To simplify the integrand, we use the double angle identity for sine, which states that $$ \sin(2x) = 2\sin(x)\cos(x) $$. Substituting this into the integral transforms the expression into a form that is easier to integrate.

$$ \int_{0}^{\frac{\pi}{2}} \sin (x) \sin (2 x) d x = \int_{0}^{\frac{\pi}{2}} \sin (x) (2\sin x \cos x) d x $$

Rearranging the terms, we get:

$$ \int_{0}^{\frac{\pi}{2}} 2\sin^2 x \cos x d x $$

**step2 Perform u-substitution and change limits**

To evaluate this integral, we can use a substitution method. Let $$ u = \sin x $$. Then, the differential $$ du $$ can be found by differentiating $$ u $$ with respect to $$ x $$:

$$ \frac{du}{dx} = \cos x \implies du = \cos x dx $$

We also need to change the limits of integration according to the substitution. When $$ x=0 $$, $$ u = \sin(0) = 0 $$. When $$ x=\frac{\pi}{2} $$, $$ u = \sin(\frac{\pi}{2}) = 1 $$.
Substituting $$ u $$ and $$ du $$ into the integral and updating the limits, the integral becomes:

$$ \int_{0}^{1} 2u^2 du $$

**step3 Integrate the polynomial**

Now, we integrate the polynomial $$ 2u^2 $$ with respect to $$ u $$. The power rule for integration states that $$ \int u^n du = \frac{u^{n+1}}{n+1} + C $$. Applying this rule:

$$ \int 2u^2 du = 2 \times \frac{u^{2+1}}{2+1} = 2 \times \frac{u^3}{3} = \frac{2u^3}{3} $$

**step4 Apply the limits of integration**

Finally, we evaluate the definite integral by applying the upper and lower limits of integration. This is done by subtracting the value of the antiderivative at the lower limit from its value at the upper limit:

$$ \left[ \frac{2u^3}{3} \right]_{0}^{1} = \frac{2(1)^3}{3} - \frac{2(0)^3}{3} $$

Performing the calculation:

$$ = \frac{2 \times 1}{3} - \frac{2 \times 0}{3} = \frac{2}{3} - 0 = \frac{2}{3} $$

Alternative answer

Answer: $\frac{2}{3}$ Explain
This is a question about finding the area under a curve, which is something we do in calculus class. It also uses a neat trick from trigonometry to make it easier to solve! This problem involves finding a definite integral. The key steps are simplifying the expression using a trigonometric identity and then using a method called u-substitution for integration. The solving step is:

First, I noticed the $\sin(2x)$ part. I remembered a cool trick from trigonometry: $\sin(2x)$ is the same as $2\sin(x)\cos(x)$. This helps us simplify!
So, the problem $\sin(x) \sin(2x)$ becomes $\sin(x) \times (2\sin(x)\cos(x))$.
We can put these together to get $2\sin^2(x)\cos(x)$.
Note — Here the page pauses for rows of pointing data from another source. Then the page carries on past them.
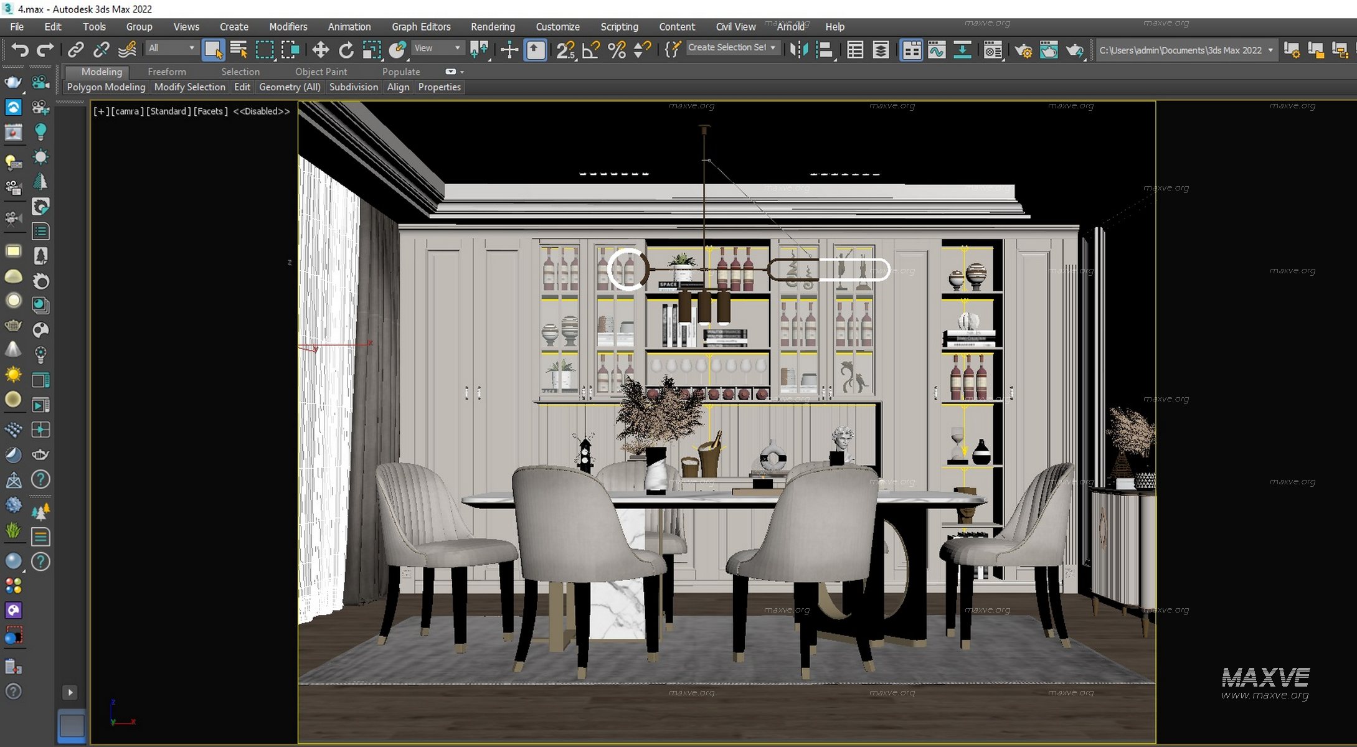Click the Bind to Space Warp icon

(x=127, y=50)
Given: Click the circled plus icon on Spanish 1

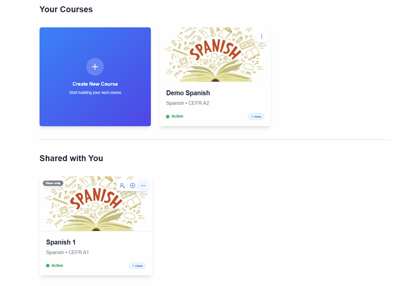Looking at the screenshot, I should click(132, 186).
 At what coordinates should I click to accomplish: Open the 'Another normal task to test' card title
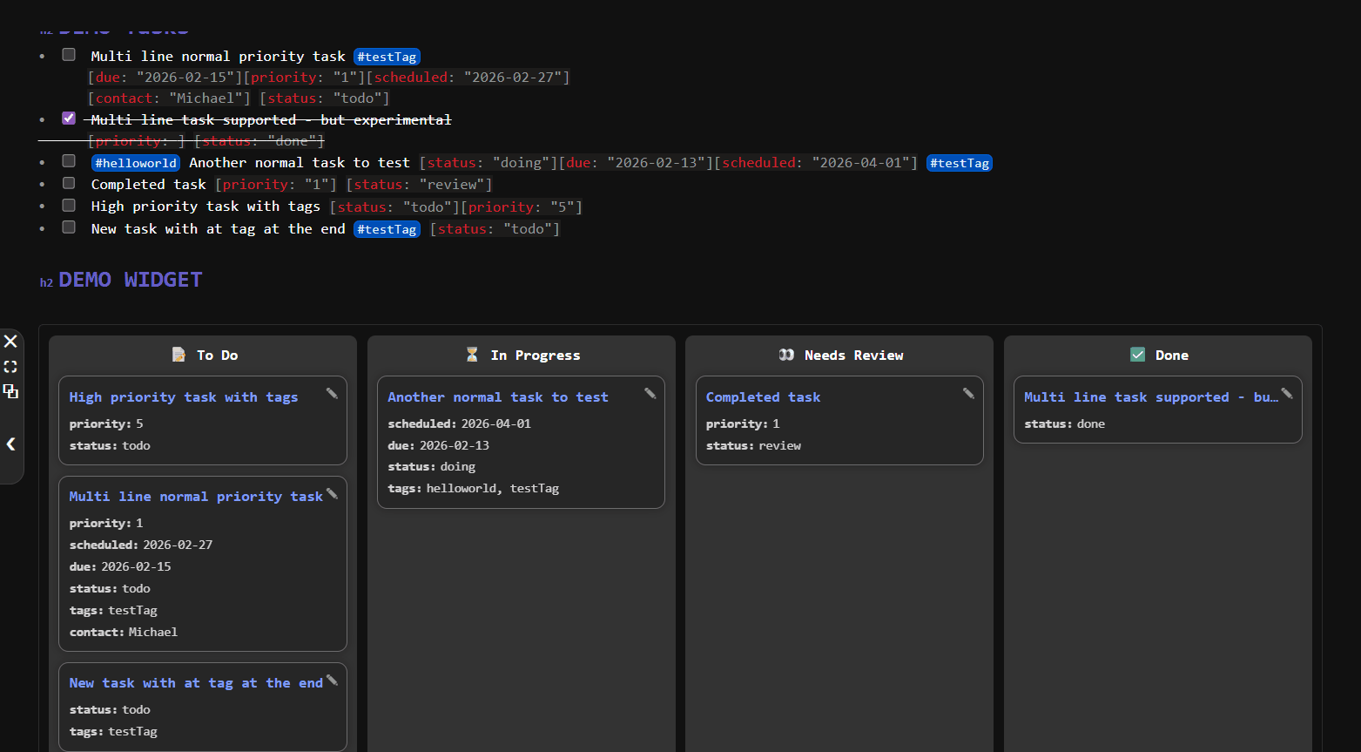[x=497, y=397]
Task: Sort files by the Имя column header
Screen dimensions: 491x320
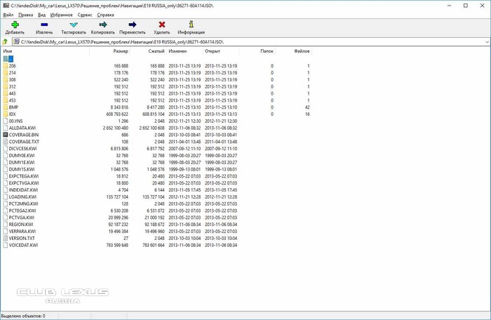Action: point(8,51)
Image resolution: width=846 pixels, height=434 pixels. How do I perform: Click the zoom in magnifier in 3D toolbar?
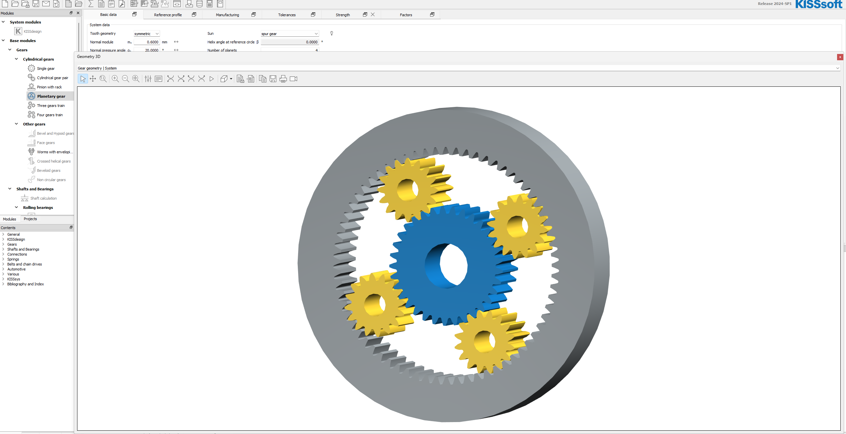tap(115, 79)
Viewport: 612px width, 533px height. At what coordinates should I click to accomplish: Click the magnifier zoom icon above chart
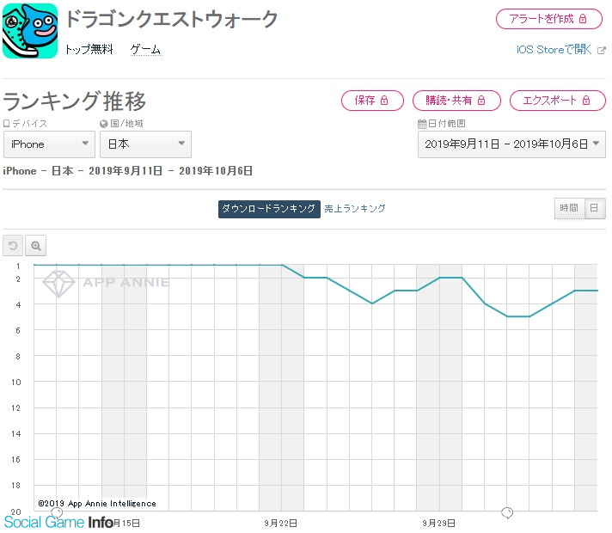(36, 246)
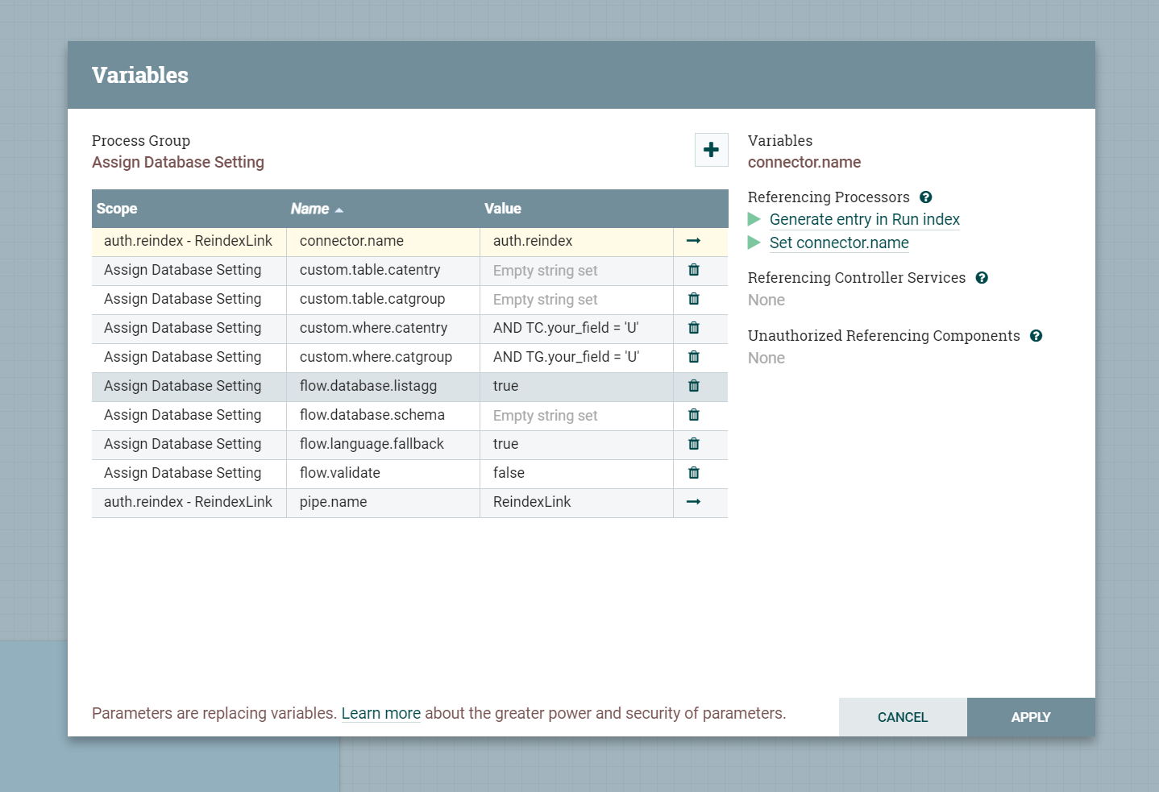Apply the variable changes
1159x792 pixels.
[x=1030, y=717]
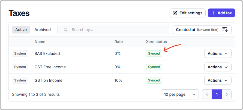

Next, I thought about how to find the "area" (which is what integrating means). I noticed that if I let $u$ be equal to $\sin(x)$, then the little piece $du$ would be $\cos(x)dx$. This is super helpful!
So, $2\sin^2(x)\cos(x)dx$ looks exactly like $2u^2 du$ if we make that substitution.

Now, we just need to find the "area" of $2u^2$. That's a basic one: it becomes $\frac{2u^3}{3}$.

Finally, we need to use the limits of the original problem, which were from $x=0$ to $x=\frac{\pi}{2}$.
Since we changed our variable to $u$, we need to change the limits too.
When $x=0$, $u = \sin(0) = 0$.
When $x=\frac{\pi}{2}$, $u = \sin(\frac{\pi}{2}) = 1$.
So we just need to plug in these new $u$ values into our answer $\frac{2u^3}{3}$.
At $u=1$: $\frac{2(1)^3}{3} = \frac{2 \times 1}{3} = \frac{2}{3}$.
At $u=0$: $\frac{2(0)^3}{3} = \frac{2 \times 0}{3} = 0$.
To get the final answer, we subtract the bottom limit from the top limit: $\frac{2}{3} - 0 = \frac{2}{3}$.